[Stored records]
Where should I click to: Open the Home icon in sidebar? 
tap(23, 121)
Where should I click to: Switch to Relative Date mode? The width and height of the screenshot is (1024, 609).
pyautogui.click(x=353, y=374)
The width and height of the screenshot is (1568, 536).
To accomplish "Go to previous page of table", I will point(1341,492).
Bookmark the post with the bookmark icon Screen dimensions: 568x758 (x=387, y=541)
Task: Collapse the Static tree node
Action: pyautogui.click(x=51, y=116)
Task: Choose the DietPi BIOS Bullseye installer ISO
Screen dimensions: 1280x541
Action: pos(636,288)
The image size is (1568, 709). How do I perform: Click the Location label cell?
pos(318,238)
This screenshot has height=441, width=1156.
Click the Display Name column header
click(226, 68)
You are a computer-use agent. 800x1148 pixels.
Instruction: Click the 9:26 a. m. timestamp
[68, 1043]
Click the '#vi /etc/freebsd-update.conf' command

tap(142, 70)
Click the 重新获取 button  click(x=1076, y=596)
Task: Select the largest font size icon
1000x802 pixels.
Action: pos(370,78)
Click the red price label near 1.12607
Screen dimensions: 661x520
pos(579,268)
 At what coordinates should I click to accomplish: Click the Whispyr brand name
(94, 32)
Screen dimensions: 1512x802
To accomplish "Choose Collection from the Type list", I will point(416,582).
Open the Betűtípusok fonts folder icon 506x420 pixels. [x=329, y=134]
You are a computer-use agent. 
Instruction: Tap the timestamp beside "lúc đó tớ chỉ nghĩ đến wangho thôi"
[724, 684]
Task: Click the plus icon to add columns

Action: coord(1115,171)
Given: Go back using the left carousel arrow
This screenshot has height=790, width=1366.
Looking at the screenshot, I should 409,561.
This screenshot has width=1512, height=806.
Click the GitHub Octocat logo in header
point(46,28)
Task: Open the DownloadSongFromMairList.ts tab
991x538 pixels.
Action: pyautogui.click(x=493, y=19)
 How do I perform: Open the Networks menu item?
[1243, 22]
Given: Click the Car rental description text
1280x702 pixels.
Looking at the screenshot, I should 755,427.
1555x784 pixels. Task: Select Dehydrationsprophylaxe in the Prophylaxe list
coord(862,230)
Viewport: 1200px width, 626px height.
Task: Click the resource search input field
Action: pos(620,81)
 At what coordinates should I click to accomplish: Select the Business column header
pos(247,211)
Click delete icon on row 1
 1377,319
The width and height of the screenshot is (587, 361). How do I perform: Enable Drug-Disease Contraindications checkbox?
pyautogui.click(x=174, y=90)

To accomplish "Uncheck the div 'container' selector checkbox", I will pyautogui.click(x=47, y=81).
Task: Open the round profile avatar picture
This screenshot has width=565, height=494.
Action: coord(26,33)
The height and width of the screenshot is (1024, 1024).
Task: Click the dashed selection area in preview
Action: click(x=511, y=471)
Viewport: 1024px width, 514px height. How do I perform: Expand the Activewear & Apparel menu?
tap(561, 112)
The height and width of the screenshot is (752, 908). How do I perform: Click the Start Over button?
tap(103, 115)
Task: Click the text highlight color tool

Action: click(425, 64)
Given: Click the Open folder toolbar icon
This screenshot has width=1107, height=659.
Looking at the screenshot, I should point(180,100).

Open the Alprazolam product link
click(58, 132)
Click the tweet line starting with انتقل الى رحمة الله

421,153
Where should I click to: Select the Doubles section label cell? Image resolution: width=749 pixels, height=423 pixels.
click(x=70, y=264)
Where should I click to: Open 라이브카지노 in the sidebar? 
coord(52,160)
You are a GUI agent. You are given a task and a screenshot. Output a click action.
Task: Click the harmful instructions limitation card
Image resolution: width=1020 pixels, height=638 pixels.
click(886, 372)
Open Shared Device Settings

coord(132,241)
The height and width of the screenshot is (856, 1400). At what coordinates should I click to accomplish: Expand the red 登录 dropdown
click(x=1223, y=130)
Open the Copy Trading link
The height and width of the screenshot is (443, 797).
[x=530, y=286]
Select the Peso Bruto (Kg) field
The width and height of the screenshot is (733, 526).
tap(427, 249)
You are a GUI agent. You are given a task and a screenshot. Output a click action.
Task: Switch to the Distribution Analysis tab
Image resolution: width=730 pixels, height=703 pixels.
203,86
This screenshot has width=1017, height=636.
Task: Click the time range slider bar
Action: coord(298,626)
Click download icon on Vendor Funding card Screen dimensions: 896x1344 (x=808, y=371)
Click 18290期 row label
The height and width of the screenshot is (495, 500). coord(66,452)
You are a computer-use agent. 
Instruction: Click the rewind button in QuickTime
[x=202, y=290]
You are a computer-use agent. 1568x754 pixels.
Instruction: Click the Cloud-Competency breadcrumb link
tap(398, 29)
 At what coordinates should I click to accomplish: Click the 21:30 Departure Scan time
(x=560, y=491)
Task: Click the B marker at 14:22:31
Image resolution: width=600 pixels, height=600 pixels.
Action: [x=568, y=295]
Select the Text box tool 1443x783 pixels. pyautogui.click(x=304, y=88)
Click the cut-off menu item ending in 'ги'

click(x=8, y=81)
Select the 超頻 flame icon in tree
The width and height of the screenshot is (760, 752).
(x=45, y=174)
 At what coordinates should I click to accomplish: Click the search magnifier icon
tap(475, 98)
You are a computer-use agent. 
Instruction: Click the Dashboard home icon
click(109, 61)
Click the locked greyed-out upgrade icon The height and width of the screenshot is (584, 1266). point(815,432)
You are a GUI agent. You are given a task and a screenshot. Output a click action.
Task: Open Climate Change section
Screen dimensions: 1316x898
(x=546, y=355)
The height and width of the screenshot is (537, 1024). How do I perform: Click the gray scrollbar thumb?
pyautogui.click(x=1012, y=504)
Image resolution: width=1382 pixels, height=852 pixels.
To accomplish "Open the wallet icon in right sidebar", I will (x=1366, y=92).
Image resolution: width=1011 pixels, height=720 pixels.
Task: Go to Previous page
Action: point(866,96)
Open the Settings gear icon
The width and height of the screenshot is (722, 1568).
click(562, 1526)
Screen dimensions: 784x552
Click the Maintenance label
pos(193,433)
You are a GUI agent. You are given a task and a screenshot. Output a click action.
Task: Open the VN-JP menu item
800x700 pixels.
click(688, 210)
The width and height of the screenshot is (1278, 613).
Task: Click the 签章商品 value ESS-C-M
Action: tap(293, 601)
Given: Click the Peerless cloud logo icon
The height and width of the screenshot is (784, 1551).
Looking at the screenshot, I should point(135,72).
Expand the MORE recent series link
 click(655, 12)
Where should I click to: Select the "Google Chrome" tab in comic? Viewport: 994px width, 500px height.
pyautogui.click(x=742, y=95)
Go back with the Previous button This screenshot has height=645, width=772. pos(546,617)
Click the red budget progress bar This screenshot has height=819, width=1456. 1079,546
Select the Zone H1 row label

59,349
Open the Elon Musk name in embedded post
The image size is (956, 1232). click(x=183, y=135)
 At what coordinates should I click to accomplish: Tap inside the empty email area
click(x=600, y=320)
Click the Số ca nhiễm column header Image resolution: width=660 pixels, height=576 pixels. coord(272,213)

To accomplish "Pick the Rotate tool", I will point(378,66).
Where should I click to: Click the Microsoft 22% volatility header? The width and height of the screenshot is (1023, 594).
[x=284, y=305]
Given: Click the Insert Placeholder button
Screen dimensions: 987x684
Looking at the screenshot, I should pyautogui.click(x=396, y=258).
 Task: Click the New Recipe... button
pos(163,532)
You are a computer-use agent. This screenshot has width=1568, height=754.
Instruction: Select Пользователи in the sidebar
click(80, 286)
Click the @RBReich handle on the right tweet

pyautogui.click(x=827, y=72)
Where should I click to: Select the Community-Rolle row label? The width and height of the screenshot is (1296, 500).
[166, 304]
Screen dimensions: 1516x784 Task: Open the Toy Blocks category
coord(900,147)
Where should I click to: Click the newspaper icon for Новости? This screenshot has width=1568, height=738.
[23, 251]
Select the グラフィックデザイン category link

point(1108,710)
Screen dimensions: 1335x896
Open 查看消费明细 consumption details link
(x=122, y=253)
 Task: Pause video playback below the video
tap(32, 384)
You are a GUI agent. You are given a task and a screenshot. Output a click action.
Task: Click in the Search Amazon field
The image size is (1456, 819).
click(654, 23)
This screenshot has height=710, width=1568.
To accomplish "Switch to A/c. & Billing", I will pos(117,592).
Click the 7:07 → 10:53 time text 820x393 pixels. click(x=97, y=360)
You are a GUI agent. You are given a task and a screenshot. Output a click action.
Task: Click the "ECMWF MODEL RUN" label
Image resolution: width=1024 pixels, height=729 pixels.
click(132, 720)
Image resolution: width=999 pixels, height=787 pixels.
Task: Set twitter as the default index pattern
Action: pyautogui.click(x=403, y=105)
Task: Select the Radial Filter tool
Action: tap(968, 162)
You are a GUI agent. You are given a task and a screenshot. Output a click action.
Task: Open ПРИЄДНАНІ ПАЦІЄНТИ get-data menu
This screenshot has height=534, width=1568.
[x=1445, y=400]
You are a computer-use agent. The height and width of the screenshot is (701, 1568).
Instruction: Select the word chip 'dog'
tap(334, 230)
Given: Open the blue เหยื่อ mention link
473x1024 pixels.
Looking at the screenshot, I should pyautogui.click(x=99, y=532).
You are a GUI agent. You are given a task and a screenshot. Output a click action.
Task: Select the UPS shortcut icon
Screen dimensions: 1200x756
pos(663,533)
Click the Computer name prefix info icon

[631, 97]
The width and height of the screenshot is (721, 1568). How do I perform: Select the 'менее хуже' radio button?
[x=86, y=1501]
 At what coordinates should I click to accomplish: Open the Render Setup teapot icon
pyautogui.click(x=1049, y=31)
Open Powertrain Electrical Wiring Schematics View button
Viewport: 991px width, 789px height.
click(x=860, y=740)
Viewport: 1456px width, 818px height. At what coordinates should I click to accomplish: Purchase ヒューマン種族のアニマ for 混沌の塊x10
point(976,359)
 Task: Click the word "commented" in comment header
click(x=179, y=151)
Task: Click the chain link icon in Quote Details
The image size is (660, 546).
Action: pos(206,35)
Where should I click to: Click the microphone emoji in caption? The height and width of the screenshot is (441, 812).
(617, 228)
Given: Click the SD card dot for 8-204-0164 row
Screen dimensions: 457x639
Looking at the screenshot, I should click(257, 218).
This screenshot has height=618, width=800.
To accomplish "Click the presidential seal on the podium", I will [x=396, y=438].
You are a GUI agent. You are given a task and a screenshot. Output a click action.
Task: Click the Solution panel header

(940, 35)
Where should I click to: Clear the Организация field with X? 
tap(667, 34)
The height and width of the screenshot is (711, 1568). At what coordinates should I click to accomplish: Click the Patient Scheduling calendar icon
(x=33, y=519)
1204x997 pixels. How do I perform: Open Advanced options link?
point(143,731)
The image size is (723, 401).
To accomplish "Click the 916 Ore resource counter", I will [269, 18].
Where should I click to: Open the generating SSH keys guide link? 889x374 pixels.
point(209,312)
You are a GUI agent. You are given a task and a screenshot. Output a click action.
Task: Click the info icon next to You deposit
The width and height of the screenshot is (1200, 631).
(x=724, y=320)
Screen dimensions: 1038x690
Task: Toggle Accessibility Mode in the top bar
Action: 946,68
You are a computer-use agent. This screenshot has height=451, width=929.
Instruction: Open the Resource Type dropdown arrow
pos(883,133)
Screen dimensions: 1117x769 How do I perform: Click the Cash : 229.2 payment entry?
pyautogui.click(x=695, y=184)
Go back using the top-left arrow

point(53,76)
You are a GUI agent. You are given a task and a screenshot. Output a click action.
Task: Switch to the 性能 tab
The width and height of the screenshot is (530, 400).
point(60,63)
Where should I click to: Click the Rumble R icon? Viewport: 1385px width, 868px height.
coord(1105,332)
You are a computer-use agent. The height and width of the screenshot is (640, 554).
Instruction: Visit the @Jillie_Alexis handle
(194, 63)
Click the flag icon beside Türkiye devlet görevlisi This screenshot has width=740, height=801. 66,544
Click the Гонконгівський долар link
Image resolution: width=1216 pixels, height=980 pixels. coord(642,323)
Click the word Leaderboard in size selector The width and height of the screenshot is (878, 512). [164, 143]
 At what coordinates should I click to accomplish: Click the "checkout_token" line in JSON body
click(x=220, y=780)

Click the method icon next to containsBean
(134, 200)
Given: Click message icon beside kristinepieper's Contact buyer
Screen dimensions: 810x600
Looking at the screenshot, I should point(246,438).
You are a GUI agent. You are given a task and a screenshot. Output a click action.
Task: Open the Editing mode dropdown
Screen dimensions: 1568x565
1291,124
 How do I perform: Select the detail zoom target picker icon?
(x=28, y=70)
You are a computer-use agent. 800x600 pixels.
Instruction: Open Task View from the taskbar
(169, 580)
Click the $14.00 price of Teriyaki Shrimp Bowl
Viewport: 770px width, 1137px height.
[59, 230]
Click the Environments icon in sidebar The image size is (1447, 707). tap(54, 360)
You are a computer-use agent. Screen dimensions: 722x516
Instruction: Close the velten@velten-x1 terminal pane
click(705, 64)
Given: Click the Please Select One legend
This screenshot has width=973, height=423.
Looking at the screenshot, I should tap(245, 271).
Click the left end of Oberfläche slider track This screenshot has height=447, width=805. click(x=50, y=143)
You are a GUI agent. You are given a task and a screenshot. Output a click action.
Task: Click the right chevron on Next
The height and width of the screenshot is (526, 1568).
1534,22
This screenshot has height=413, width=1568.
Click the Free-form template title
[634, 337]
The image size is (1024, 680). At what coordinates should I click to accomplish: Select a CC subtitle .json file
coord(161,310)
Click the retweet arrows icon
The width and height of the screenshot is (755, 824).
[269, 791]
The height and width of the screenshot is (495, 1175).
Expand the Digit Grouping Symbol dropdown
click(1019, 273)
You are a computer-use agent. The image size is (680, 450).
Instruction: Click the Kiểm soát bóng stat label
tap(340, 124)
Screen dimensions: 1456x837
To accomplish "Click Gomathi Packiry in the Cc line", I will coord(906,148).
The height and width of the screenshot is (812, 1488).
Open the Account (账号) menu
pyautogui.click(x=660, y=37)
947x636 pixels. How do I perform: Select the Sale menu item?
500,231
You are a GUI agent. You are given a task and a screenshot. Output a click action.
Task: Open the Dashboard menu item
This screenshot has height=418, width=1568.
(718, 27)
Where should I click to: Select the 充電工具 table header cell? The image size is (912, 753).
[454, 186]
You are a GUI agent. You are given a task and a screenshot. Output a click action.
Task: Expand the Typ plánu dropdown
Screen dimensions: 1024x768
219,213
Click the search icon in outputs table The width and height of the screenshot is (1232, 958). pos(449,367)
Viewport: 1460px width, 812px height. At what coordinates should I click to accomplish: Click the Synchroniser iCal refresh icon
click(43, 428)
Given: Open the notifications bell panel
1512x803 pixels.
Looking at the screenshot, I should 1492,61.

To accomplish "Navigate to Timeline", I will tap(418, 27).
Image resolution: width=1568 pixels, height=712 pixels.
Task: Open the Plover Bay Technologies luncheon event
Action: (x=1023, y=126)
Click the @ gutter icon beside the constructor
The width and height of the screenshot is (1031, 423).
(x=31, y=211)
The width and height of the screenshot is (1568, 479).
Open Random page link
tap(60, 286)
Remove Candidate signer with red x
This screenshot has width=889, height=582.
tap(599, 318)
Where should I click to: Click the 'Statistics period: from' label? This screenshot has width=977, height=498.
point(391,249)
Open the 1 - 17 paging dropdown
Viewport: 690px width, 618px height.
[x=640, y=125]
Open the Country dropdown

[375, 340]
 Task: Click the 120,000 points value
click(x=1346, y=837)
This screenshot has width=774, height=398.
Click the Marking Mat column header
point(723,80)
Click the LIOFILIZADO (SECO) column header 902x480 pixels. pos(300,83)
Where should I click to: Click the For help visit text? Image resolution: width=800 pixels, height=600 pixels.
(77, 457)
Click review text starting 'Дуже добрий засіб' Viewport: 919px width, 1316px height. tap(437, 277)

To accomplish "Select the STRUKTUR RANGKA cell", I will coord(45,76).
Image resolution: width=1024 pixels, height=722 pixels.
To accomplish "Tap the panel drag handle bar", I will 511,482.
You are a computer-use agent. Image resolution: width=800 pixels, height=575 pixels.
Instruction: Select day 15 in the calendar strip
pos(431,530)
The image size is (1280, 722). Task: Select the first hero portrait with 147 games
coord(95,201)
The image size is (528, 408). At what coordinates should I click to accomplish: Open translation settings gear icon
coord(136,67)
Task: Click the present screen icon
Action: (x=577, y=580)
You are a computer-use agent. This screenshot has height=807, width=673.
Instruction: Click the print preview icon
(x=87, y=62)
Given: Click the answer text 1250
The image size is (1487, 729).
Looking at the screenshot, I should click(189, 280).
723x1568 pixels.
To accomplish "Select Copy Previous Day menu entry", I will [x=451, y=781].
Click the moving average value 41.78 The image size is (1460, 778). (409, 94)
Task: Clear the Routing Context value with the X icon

• _EXERCISE BRIEF_:
Whenever a line in the records above contains the string "Choose", copy that line.

• _RESPONSE TO THIS TASK_:
Task: Choose the DietPi BIOS Bullseye installer ISO
To accomplish "Choose Collection from the Type list", I will point(416,582).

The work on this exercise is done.